## Exercise brief:
Your answer must be every line below, repeated exactly.

## Data for analysis:
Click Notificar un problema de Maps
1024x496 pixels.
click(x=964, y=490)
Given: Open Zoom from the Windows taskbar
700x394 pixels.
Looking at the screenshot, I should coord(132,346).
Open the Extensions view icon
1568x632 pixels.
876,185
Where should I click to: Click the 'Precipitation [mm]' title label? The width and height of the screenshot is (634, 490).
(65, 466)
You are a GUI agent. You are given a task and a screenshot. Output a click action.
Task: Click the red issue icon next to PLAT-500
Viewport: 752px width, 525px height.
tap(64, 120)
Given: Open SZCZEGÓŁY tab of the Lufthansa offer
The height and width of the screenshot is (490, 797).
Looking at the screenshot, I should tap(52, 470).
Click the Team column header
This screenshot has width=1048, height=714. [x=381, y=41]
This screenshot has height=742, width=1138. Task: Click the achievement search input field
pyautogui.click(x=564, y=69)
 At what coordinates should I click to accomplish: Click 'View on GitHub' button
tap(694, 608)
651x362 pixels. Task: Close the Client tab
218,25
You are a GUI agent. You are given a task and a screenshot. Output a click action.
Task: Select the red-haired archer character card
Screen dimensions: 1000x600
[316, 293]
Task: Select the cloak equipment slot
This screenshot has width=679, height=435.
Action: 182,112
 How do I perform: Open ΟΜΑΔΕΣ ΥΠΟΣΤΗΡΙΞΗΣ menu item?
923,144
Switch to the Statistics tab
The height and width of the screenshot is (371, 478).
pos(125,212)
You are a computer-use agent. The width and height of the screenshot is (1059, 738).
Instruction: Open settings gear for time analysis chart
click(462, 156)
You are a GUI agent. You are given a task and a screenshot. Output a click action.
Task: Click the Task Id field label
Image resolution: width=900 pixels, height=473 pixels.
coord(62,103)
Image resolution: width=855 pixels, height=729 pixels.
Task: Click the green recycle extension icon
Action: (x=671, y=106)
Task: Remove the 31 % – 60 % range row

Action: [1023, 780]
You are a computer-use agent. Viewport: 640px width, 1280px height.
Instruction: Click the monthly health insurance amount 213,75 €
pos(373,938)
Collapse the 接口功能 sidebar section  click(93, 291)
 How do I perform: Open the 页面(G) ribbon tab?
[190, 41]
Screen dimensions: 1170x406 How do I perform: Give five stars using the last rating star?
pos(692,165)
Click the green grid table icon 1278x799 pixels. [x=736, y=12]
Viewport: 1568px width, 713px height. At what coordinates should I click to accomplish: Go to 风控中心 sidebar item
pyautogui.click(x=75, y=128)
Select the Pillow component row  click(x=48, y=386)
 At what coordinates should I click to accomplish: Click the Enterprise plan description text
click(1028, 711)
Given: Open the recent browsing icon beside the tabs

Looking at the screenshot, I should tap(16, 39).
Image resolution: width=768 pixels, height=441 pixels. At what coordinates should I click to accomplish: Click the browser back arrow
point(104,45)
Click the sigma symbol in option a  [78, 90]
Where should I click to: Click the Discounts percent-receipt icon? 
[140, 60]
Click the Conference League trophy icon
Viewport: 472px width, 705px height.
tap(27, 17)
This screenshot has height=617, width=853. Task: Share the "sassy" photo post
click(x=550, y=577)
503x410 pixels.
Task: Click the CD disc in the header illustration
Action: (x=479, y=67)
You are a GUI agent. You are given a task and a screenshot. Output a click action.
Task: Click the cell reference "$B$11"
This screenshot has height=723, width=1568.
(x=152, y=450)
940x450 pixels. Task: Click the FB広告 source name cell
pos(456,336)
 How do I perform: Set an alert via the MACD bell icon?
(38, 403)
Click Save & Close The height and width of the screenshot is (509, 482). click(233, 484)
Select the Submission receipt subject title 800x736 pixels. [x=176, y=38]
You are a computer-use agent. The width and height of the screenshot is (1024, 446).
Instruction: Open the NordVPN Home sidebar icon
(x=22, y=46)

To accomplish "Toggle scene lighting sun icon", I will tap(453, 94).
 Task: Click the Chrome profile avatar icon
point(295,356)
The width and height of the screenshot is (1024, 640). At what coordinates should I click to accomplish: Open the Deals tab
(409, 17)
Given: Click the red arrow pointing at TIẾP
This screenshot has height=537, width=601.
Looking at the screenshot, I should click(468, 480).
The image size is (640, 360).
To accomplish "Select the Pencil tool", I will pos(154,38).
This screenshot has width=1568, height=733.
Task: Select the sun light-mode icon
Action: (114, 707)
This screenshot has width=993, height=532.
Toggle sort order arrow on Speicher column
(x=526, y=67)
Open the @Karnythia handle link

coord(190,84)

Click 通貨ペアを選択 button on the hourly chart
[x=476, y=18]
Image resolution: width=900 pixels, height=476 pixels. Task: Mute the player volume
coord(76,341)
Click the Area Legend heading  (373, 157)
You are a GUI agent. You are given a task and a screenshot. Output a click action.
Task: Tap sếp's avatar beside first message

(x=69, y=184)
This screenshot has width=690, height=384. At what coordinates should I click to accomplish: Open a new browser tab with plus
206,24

## Your response:
Click Notificar un problema de Maps
1024x496 pixels.
click(x=964, y=490)
Given: Open Zoom from the Windows taskbar
700x394 pixels.
Looking at the screenshot, I should coord(132,346).
Open the Extensions view icon
1568x632 pixels.
876,185
Where should I click to: Click the 'Precipitation [mm]' title label? The width and height of the screenshot is (634, 490).
(65, 466)
You are a GUI agent. You are given a task and a screenshot. Output a click action.
Task: Click the red issue icon next to PLAT-500
Viewport: 752px width, 525px height.
tap(64, 120)
Given: Open SZCZEGÓŁY tab of the Lufthansa offer
The height and width of the screenshot is (490, 797).
Looking at the screenshot, I should tap(52, 470).
Click the Team column header
This screenshot has width=1048, height=714. [x=381, y=41]
This screenshot has height=742, width=1138. Task: Click the achievement search input field
pyautogui.click(x=564, y=69)
 At what coordinates should I click to accomplish: Click 'View on GitHub' button
tap(694, 608)
651x362 pixels. Task: Close the Client tab
218,25
You are a GUI agent. You are given a task and a screenshot. Output a click action.
Task: Select the red-haired archer character card
Screen dimensions: 1000x600
[316, 293]
Task: Select the cloak equipment slot
This screenshot has width=679, height=435.
Action: 182,112
 How do I perform: Open ΟΜΑΔΕΣ ΥΠΟΣΤΗΡΙΞΗΣ menu item?
923,144
Switch to the Statistics tab
The height and width of the screenshot is (371, 478).
pos(125,212)
You are a computer-use agent. The width and height of the screenshot is (1059, 738).
Instruction: Open settings gear for time analysis chart
click(462, 156)
You are a GUI agent. You are given a task and a screenshot. Output a click action.
Task: Click the Task Id field label
Image resolution: width=900 pixels, height=473 pixels.
coord(62,103)
Image resolution: width=855 pixels, height=729 pixels.
Task: Click the green recycle extension icon
Action: (x=671, y=106)
Task: Remove the 31 % – 60 % range row

Action: [1023, 780]
You are a computer-use agent. Viewport: 640px width, 1280px height.
Instruction: Click the monthly health insurance amount 213,75 €
pos(373,938)
Collapse the 接口功能 sidebar section  click(93, 291)
 How do I perform: Open the 页面(G) ribbon tab?
[190, 41]
Screen dimensions: 1170x406 How do I perform: Give five stars using the last rating star?
pos(692,165)
Click the green grid table icon 1278x799 pixels. [x=736, y=12]
Viewport: 1568px width, 713px height. At what coordinates should I click to accomplish: Go to 风控中心 sidebar item
pyautogui.click(x=75, y=128)
Select the Pillow component row  click(x=48, y=386)
 At what coordinates should I click to accomplish: Click the Enterprise plan description text
click(1028, 711)
Given: Open the recent browsing icon beside the tabs

Looking at the screenshot, I should tap(16, 39).
Image resolution: width=768 pixels, height=441 pixels. At what coordinates should I click to accomplish: Click the browser back arrow
point(104,45)
Click the sigma symbol in option a  [78, 90]
Where should I click to: Click the Discounts percent-receipt icon? 
[140, 60]
Click the Conference League trophy icon
Viewport: 472px width, 705px height.
tap(27, 17)
This screenshot has height=617, width=853. Task: Share the "sassy" photo post
click(x=550, y=577)
503x410 pixels.
Task: Click the CD disc in the header illustration
Action: (x=479, y=67)
You are a GUI agent. You are given a task and a screenshot. Output a click action.
Task: Click the cell reference "$B$11"
This screenshot has height=723, width=1568.
(x=152, y=450)
940x450 pixels. Task: Click the FB広告 source name cell
pos(456,336)
 How do I perform: Set an alert via the MACD bell icon?
(38, 403)
Click Save & Close The height and width of the screenshot is (509, 482). click(233, 484)
Select the Submission receipt subject title 800x736 pixels. [x=176, y=38]
You are a computer-use agent. The width and height of the screenshot is (1024, 446).
Instruction: Open the NordVPN Home sidebar icon
(x=22, y=46)

To accomplish "Toggle scene lighting sun icon", I will tap(453, 94).
 Task: Click the Chrome profile avatar icon
point(295,356)
The width and height of the screenshot is (1024, 640). At what coordinates should I click to accomplish: Open the Deals tab
(409, 17)
Given: Click the red arrow pointing at TIẾP
This screenshot has height=537, width=601.
Looking at the screenshot, I should click(468, 480).
The image size is (640, 360).
To accomplish "Select the Pencil tool", I will pos(154,38).
This screenshot has width=1568, height=733.
Task: Select the sun light-mode icon
Action: (114, 707)
This screenshot has width=993, height=532.
Toggle sort order arrow on Speicher column
(x=526, y=67)
Open the @Karnythia handle link

coord(190,84)

Click 通貨ペアを選択 button on the hourly chart
[x=476, y=18]
Image resolution: width=900 pixels, height=476 pixels. Task: Mute the player volume
coord(76,341)
Click the Area Legend heading  (373, 157)
You are a GUI agent. You are given a task and a screenshot. Output a click action.
Task: Tap sếp's avatar beside first message

(x=69, y=184)
This screenshot has width=690, height=384. At what coordinates should I click to accomplish: Open a new browser tab with plus
206,24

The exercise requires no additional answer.